In addition to these evidence-based recommendations, the guideline development group also identifies points of best clinical practice in the original guideline document.
Levels of evidence (Ia-IV) and grading of recommendations (A-C) are defined at the end of the "Major Recommendations" field.
Antenatal Screening
C - Routine screening (either bacteriological or risk based) for antenatal group B streptococcal (GBS) carriage is not recommended.
Prophylaxis
Should Women Be Treated Antenatally, if GBS is Detected Incidentally?
B - Antenatal treatment with penicillin is not recommended.
Should Women Receive Intrapartum Antibiotic Prophylaxis, if GBS Detected Incidentally?
C - Intrapartum antibiotic prophylaxis should be considered if GBS is detected incidentally.
Should Women Receive Intrapartum Antibiotic Prophylaxis if GBS Was Detected in a Previous Pregnancy?
C - There is no good evidence to support the administration of intrapartum antibiotic prophylaxis to women in whom GBS carriage was detected in a previous pregnancy. [Evidence level IV]
Should Women with a Previous Baby with Neonatal GBS Disease Be Offered Intrapartum Antibiotic Prophylaxis?
C - Intrapartum antibiotic prophylaxis should be offered to women with a previous baby with neonatal GBS disease.
Vaginal or rectal swabs are not helpful, as intrapartum antibiotic prophylaxis would be recommended even if these swabs were negative for GBS. [Evidence level IV]
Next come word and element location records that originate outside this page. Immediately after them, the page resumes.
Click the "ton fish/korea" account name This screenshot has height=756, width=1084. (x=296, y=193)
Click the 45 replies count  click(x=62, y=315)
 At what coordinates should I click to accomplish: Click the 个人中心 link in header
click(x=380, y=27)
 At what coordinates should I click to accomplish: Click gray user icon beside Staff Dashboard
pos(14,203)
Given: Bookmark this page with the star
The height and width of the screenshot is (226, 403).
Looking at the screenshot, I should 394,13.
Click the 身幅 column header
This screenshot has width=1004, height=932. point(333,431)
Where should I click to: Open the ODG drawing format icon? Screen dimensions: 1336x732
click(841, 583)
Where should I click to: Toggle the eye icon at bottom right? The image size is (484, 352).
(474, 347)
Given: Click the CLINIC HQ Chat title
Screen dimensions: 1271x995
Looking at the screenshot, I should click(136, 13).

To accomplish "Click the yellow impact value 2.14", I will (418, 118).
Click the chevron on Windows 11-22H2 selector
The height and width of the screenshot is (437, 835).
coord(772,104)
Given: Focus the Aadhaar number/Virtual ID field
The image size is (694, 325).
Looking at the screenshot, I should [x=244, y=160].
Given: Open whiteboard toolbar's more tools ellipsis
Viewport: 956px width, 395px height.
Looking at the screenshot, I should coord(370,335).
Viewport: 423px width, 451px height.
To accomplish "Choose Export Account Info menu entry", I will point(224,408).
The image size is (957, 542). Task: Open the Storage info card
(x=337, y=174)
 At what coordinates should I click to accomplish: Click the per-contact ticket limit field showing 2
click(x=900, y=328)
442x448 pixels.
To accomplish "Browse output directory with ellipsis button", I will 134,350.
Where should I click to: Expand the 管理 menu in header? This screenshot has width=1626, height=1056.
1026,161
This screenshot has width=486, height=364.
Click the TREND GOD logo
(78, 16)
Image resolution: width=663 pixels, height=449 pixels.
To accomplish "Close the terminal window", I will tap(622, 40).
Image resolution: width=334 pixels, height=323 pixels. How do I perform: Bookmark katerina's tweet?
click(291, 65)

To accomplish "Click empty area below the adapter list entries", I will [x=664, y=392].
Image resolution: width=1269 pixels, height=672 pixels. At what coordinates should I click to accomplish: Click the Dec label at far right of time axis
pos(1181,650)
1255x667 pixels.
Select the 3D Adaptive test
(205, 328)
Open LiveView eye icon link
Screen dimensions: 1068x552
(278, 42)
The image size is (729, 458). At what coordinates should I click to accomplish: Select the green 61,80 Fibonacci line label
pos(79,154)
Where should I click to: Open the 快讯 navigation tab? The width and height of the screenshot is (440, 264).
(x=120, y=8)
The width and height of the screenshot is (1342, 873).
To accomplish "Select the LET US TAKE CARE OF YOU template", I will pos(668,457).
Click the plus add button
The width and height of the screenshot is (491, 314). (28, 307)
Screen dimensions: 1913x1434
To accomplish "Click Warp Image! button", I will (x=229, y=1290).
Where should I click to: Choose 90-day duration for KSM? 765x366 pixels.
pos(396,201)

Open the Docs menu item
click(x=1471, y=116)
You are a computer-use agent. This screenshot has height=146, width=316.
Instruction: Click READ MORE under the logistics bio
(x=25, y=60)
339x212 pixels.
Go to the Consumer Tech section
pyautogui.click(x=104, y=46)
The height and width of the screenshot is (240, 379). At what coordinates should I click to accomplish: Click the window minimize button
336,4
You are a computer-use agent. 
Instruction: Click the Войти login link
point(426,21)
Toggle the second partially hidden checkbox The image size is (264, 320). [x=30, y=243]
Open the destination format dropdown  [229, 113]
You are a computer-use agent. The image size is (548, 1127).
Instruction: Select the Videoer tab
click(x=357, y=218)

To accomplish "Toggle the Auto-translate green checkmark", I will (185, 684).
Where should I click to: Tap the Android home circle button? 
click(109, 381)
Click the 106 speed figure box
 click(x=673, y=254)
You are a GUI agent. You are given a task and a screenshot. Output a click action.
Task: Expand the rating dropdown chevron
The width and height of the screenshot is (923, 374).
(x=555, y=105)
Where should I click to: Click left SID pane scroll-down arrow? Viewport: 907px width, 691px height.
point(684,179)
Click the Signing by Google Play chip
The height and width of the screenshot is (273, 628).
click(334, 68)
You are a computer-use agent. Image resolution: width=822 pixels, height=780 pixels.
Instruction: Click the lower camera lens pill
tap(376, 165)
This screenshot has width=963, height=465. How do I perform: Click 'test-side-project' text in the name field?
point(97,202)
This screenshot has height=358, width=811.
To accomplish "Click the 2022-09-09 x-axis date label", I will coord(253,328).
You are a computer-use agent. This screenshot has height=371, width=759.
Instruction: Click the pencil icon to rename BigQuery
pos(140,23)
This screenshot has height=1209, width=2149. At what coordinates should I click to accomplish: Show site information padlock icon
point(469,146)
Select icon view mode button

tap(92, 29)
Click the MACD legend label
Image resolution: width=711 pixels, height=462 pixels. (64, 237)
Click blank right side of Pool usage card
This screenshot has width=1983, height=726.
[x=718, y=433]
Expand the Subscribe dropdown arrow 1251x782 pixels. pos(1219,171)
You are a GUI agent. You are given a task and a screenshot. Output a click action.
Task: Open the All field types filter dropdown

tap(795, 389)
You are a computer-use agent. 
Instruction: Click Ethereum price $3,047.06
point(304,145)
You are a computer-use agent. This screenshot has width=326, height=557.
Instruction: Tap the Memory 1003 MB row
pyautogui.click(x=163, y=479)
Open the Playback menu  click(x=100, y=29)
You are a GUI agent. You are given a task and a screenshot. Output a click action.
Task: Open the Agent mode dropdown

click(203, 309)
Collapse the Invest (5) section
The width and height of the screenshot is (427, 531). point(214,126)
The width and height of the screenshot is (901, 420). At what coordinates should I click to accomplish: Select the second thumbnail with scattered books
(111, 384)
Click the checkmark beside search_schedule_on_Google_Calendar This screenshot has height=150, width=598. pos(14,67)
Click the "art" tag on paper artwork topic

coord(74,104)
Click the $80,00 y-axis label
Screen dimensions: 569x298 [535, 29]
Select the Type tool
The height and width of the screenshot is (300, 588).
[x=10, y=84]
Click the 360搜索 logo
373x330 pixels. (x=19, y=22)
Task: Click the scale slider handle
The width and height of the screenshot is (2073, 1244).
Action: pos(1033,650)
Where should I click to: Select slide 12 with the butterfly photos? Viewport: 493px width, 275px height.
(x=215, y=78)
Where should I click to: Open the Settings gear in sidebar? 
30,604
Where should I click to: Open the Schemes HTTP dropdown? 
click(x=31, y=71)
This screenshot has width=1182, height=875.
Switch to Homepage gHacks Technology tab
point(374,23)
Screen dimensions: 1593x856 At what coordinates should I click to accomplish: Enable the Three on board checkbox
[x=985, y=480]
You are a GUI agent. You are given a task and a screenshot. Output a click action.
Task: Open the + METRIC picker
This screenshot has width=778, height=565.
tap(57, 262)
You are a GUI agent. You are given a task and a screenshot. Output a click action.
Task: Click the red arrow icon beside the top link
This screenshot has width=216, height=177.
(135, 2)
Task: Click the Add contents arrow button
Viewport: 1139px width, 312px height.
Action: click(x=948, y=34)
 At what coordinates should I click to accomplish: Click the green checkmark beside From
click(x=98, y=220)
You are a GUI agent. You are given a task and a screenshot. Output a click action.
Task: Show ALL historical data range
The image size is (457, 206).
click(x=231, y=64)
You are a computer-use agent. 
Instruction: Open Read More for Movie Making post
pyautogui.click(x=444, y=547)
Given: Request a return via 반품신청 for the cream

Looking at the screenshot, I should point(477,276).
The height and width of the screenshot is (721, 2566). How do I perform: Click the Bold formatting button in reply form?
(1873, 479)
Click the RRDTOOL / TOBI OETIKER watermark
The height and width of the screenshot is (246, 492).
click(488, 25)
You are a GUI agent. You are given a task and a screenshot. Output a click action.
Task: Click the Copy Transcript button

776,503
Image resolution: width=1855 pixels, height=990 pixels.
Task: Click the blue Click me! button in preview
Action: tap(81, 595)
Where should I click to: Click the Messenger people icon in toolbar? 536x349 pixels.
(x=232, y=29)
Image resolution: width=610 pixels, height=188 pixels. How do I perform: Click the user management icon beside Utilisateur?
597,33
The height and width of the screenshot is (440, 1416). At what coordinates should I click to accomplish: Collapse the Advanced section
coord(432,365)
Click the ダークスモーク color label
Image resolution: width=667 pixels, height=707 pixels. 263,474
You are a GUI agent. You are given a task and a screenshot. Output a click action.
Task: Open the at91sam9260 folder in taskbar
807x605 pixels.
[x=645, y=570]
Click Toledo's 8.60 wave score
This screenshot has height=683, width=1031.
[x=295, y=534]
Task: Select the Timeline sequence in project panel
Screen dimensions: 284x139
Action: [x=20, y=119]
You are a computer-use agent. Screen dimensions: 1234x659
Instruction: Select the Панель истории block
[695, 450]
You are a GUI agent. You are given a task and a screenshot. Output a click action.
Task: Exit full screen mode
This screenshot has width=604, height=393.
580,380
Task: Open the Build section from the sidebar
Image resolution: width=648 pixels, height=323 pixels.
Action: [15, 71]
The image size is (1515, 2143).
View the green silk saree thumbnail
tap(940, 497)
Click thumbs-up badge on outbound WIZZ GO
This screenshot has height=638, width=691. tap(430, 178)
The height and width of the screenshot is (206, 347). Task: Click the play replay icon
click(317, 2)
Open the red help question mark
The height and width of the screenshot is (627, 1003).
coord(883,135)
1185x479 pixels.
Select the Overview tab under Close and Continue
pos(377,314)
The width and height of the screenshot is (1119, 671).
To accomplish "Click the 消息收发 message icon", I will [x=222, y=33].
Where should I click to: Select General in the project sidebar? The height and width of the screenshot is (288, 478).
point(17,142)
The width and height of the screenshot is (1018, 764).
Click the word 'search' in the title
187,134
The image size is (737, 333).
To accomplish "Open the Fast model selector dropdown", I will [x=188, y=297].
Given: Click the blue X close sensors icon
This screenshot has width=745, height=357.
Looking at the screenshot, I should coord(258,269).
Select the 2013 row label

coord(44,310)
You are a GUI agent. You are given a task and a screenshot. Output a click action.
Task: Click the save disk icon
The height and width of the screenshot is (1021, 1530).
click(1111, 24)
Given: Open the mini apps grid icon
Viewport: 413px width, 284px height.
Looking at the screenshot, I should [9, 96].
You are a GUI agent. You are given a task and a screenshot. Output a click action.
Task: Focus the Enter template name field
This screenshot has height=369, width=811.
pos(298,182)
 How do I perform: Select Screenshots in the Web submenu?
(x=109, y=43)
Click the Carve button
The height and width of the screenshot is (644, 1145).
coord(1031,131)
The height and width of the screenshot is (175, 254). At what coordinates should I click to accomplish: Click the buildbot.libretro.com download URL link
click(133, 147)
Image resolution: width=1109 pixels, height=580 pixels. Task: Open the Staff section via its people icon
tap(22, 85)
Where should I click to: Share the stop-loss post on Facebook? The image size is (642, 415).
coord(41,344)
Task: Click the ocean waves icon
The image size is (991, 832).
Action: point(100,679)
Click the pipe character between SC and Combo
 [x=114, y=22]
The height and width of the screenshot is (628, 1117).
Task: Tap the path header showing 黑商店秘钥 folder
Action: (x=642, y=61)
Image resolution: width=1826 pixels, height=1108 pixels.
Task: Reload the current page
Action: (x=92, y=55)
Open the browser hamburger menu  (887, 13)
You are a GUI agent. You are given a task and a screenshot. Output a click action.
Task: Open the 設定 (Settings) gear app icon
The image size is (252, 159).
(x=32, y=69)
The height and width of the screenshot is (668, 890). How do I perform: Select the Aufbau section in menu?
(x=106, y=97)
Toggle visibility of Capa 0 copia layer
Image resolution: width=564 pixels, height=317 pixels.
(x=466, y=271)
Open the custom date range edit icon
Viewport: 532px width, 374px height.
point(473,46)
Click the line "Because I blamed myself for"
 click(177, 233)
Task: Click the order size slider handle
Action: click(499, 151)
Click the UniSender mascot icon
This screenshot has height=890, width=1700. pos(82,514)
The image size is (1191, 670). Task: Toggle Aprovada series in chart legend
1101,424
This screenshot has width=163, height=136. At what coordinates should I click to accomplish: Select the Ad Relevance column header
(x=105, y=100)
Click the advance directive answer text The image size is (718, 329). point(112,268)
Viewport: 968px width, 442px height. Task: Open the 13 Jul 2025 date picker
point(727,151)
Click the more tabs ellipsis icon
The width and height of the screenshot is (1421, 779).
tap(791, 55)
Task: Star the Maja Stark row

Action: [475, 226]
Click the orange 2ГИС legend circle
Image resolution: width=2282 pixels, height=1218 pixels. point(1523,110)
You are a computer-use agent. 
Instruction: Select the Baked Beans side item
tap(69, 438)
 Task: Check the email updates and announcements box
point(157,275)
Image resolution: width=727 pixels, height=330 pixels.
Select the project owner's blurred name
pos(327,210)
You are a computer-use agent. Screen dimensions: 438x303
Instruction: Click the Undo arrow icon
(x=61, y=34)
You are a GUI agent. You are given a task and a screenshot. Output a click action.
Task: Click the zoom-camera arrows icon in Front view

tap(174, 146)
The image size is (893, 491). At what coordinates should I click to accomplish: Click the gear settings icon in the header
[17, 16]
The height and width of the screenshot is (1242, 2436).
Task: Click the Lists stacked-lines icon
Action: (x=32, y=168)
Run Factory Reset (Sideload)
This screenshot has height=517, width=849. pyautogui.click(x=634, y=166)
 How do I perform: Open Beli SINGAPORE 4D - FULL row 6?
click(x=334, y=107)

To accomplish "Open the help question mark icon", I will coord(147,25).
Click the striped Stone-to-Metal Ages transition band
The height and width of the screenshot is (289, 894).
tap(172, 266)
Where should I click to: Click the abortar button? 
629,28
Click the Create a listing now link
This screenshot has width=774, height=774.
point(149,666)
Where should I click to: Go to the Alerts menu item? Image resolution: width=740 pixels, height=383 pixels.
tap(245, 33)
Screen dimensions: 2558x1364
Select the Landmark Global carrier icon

Intrapartum Antibiotic Prophylaxis for Other Groups
C - Clinicians should use Table 1 in the original guideline document to inform discussions with women regarding the use of intrapartum antibiotic prophylaxis in the presence of known risk factors including incidental carriage. The argument for prophylaxis becomes stronger in the presence of two or more risk factors. [Evidence level IV]
A - If chorioamnionitis is suspected, broad-spectrum antibiotic therapy including an agent active against GBS should replace GBS-specific antibiotic prophylaxis. [Evidence level Ib]
B - Intrapartum antibiotic prophylaxis (IAP) should be offered to women with GBS bacteriuria in the current pregnancy after discussion.
GBS bacteriuria is associated with a higher risk of neonatal disease. Again, it is not possible to quantify this increased risk. These women should be offered antibiotic prophylaxis after appropriate discussion. Women with GBS urinary tract infection during pregnancy should receive appropriate treatment at the time of diagnosis as well as antibiotic prophylaxis. [Evidence level III]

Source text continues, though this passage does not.